What this task involves:
Output the part of the passage on elastic energy in nucleation that runs from "If nucleation of" to "elastic strain energy.", copied word for word.
-- Begin Page extract --
Role of Elastic Energy in Nucleation

In supersaturated crystalline solid solutions the first particles of the new phase that form are generally coherent with the matrix, because of the lower interphase boundary energy relative to semicoherent or incoherent interfaces. However, coherent inclusions have an associated elastic strain energy that resists nucleation. This elastic strain energy is not easy to express with simple algebraic expressions, except for particularly ideal cases.

If nucleation of an incoherent particle were to occur, it would do so without attendant elastic strain energy, because the incoherent interface would act as a perfect source or sink of point defects and the successful critical nucleus, with the lowest $ \Delta
Gc$, would be a configuration without the energy penalty of elastic strain energy.
-- End Page extract --
-- Begin Data supplied --
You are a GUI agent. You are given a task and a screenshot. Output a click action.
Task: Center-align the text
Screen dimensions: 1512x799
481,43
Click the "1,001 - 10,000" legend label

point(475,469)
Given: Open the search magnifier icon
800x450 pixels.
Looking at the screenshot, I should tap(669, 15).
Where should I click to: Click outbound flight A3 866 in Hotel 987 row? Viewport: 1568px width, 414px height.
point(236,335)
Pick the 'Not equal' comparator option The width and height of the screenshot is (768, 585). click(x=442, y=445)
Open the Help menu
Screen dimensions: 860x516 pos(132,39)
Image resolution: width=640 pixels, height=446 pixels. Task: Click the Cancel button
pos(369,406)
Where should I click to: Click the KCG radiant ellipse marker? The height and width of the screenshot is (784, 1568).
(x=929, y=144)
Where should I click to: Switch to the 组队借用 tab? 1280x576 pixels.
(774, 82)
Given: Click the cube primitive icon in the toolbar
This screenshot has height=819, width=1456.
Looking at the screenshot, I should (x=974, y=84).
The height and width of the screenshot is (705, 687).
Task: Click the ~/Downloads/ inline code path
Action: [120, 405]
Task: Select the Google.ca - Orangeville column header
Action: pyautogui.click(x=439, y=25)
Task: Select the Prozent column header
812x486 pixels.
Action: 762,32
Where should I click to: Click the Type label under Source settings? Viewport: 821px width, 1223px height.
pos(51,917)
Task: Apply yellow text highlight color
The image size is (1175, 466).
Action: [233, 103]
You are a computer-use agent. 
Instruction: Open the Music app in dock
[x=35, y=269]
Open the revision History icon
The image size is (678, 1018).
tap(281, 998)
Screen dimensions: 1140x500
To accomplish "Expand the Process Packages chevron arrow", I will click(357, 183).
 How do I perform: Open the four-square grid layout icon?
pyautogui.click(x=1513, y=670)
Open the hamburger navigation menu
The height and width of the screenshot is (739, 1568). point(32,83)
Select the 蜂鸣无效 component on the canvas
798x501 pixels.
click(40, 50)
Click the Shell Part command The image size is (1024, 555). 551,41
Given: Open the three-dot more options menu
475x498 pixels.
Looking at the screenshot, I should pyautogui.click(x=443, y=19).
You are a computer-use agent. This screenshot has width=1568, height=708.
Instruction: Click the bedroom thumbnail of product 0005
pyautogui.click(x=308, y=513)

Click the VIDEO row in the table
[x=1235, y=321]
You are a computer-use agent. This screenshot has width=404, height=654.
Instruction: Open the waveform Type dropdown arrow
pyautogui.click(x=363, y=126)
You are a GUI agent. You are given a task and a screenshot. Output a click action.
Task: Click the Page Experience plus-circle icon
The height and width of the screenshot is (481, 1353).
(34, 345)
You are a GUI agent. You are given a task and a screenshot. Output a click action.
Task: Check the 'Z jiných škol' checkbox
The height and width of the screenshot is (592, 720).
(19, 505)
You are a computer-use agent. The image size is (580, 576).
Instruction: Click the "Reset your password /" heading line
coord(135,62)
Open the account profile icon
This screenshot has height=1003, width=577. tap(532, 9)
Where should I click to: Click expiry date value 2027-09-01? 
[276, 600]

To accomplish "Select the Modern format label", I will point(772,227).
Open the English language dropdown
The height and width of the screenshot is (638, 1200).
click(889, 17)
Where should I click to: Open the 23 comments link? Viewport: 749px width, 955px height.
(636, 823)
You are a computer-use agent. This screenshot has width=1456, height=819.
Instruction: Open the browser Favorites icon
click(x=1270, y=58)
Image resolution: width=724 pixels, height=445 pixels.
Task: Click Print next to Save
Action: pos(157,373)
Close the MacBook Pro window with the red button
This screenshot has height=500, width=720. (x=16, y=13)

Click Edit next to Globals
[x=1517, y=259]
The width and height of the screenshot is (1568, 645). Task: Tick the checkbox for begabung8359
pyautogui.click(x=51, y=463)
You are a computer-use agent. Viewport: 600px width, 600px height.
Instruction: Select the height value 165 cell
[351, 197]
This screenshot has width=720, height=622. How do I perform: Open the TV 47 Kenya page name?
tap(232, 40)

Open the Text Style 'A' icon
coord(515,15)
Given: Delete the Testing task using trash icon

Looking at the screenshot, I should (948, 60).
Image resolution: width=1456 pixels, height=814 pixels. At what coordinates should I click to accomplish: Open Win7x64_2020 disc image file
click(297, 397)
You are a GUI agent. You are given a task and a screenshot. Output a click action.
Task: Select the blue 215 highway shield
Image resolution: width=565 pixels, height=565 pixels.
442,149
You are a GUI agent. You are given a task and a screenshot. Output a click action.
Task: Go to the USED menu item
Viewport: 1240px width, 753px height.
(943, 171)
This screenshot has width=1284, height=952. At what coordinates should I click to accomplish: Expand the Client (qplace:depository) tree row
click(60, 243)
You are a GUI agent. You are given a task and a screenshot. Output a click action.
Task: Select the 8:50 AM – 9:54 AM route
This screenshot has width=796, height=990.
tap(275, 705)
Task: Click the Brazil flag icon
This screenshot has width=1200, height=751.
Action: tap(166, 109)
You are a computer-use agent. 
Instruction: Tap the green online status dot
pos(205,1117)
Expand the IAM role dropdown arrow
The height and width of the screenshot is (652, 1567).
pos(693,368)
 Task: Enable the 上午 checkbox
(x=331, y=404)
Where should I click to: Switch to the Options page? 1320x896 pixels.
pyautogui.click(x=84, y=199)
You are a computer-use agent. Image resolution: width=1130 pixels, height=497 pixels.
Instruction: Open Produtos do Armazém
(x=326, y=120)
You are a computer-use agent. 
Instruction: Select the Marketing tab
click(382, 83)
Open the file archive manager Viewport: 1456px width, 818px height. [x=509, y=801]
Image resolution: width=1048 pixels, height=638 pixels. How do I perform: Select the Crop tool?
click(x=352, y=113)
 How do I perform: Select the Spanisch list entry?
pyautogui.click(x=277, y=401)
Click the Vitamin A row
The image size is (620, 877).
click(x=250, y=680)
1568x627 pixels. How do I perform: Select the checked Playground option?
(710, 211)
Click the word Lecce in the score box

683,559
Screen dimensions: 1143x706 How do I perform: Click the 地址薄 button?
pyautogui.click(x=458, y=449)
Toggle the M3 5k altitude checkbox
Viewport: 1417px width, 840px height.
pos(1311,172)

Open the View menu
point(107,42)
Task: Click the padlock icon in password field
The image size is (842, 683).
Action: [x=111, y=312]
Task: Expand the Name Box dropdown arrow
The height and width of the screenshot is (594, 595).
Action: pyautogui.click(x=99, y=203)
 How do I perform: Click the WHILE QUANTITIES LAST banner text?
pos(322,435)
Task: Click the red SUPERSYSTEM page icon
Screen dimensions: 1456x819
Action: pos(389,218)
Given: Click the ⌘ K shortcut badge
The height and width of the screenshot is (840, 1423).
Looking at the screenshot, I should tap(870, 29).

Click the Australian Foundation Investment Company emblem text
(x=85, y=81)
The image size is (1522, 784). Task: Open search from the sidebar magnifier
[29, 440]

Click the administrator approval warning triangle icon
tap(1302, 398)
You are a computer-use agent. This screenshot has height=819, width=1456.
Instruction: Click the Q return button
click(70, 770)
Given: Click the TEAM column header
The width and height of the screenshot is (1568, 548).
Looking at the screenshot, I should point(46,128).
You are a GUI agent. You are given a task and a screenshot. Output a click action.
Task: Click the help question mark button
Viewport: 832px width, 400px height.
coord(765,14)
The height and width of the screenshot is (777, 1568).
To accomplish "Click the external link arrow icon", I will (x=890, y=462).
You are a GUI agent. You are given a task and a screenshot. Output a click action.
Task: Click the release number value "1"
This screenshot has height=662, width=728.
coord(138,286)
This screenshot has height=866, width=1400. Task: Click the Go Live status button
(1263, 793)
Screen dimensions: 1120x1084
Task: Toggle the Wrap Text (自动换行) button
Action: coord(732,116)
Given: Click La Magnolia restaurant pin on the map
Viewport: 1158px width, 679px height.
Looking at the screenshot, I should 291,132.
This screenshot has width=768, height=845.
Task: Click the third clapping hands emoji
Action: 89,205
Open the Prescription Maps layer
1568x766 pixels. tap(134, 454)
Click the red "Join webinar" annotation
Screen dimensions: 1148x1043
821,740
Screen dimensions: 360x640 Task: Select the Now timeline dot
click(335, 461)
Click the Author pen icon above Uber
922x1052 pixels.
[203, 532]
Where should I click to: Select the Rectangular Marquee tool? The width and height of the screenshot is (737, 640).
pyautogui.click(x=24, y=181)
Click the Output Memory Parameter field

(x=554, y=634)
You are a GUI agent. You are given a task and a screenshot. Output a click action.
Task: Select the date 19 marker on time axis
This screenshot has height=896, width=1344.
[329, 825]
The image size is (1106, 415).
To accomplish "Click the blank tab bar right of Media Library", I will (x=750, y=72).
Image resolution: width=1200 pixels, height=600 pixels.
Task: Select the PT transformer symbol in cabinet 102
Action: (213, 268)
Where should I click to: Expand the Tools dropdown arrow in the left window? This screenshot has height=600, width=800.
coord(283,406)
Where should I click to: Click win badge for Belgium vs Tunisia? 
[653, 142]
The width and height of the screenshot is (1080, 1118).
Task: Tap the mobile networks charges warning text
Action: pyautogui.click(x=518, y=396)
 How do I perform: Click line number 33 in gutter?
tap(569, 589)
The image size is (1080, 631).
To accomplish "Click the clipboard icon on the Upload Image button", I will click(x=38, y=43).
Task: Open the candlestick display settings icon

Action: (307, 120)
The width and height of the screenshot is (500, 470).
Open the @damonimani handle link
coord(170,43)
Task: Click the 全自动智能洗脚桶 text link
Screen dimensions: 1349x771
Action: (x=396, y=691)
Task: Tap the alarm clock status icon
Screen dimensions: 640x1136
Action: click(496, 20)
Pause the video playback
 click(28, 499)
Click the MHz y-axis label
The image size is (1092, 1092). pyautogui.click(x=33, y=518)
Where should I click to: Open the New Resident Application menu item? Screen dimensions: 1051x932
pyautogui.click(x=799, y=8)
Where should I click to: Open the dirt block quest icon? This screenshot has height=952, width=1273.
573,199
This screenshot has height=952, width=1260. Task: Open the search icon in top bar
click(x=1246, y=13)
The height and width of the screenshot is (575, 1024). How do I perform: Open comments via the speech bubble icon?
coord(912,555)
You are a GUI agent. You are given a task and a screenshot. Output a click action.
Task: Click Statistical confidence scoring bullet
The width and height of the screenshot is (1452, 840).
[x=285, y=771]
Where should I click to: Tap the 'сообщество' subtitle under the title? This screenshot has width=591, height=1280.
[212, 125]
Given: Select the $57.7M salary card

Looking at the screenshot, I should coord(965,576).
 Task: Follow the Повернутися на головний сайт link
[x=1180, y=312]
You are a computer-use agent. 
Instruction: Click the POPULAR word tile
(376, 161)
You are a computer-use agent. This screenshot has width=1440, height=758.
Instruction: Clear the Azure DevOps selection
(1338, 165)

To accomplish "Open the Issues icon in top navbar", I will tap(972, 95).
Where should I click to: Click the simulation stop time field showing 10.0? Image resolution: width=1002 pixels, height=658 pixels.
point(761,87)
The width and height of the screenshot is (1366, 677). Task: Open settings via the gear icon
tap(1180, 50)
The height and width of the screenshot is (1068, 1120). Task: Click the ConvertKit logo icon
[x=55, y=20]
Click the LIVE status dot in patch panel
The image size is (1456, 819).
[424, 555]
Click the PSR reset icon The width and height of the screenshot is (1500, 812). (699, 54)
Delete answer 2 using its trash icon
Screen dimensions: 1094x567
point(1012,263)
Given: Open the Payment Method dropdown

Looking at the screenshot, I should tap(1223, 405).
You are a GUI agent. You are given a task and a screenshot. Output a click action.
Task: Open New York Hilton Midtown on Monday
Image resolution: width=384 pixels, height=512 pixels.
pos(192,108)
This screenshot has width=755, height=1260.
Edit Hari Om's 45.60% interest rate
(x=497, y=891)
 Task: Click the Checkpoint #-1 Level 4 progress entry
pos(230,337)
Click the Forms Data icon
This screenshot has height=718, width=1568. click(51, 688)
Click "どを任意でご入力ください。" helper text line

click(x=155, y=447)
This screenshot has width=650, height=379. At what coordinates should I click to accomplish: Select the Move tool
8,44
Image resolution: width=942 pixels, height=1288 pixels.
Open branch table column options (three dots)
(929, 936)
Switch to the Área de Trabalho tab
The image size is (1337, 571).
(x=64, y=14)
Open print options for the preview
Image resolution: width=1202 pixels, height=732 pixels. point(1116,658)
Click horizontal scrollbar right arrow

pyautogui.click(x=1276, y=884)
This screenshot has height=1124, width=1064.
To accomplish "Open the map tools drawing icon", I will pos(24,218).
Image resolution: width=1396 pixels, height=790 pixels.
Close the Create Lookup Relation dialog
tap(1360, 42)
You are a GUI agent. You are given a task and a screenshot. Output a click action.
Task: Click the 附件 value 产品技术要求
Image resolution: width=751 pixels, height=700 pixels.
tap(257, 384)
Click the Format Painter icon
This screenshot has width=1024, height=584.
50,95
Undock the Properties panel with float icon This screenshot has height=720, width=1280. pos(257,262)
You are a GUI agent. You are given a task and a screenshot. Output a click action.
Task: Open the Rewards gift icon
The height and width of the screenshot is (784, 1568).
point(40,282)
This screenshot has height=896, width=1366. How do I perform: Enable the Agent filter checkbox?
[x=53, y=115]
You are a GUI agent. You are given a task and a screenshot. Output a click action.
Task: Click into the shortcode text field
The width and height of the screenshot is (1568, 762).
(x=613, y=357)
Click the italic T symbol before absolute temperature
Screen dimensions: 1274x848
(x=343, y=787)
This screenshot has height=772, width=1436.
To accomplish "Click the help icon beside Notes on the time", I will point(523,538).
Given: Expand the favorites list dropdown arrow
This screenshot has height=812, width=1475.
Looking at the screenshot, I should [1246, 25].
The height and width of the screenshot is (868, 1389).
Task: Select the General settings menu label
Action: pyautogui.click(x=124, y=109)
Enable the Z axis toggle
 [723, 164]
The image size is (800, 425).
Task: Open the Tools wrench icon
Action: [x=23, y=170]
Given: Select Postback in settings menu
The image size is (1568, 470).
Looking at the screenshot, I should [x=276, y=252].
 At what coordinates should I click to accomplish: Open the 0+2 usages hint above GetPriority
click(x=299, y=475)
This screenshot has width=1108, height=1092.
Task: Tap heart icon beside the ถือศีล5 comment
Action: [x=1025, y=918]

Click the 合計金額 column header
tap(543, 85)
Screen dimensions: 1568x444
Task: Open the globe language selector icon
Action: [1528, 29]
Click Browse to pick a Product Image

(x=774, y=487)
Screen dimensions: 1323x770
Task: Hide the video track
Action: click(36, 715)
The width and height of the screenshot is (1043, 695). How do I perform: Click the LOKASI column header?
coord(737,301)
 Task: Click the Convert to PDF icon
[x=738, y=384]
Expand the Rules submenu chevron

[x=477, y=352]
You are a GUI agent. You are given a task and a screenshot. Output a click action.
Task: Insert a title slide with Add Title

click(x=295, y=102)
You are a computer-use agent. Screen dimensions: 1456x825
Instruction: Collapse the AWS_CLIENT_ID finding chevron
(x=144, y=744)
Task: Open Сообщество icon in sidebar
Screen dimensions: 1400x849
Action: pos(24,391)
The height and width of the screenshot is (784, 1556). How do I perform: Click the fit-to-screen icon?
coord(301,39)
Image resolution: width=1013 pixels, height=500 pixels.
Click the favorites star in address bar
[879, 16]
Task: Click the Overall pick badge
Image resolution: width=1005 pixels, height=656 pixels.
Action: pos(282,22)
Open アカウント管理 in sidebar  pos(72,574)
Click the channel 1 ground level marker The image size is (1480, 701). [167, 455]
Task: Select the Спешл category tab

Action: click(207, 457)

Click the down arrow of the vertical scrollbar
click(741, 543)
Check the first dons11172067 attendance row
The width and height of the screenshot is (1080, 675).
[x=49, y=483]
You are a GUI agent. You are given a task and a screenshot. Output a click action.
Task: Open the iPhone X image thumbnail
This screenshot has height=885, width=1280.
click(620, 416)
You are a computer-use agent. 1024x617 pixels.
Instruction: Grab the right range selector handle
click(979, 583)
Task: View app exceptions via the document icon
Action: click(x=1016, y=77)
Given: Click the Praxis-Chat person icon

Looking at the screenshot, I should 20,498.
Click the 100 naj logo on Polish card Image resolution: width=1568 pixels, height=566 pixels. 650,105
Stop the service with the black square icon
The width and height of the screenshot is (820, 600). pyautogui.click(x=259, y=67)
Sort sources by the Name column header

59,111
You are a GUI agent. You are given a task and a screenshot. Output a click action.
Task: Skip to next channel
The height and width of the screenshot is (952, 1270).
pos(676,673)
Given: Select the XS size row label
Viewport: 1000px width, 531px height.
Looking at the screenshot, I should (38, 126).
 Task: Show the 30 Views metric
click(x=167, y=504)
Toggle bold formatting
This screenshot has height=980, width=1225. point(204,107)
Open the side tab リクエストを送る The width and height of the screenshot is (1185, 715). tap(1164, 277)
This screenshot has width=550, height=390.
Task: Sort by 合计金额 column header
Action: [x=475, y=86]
-- End Data supplied --
Response:
If nucleation of an incoherent particle were to occur, it would do so without attendant elastic strain energy, because the incoherent interface would act as a perfect source or sink of point defects and the successful critical nucleus, with the lowest $ \Delta
Gc$, would be a configuration without the energy penalty of elastic strain energy.